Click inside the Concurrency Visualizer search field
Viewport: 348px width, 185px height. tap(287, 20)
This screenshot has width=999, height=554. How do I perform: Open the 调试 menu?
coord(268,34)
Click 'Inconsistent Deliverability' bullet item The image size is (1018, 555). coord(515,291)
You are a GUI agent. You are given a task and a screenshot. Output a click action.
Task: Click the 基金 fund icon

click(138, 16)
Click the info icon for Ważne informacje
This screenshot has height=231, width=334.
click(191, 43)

■ DESCRIPTION OF THE TASK ■
Repeat the listing above without any change.

■ RESPONSE ■
Click inside the Concurrency Visualizer search field
Viewport: 348px width, 185px height. tap(287, 20)
This screenshot has width=999, height=554. How do I perform: Open the 调试 menu?
coord(268,34)
Click 'Inconsistent Deliverability' bullet item The image size is (1018, 555). coord(515,291)
You are a GUI agent. You are given a task and a screenshot. Output a click action.
Task: Click the 基金 fund icon

click(138, 16)
Click the info icon for Ważne informacje
This screenshot has height=231, width=334.
click(191, 43)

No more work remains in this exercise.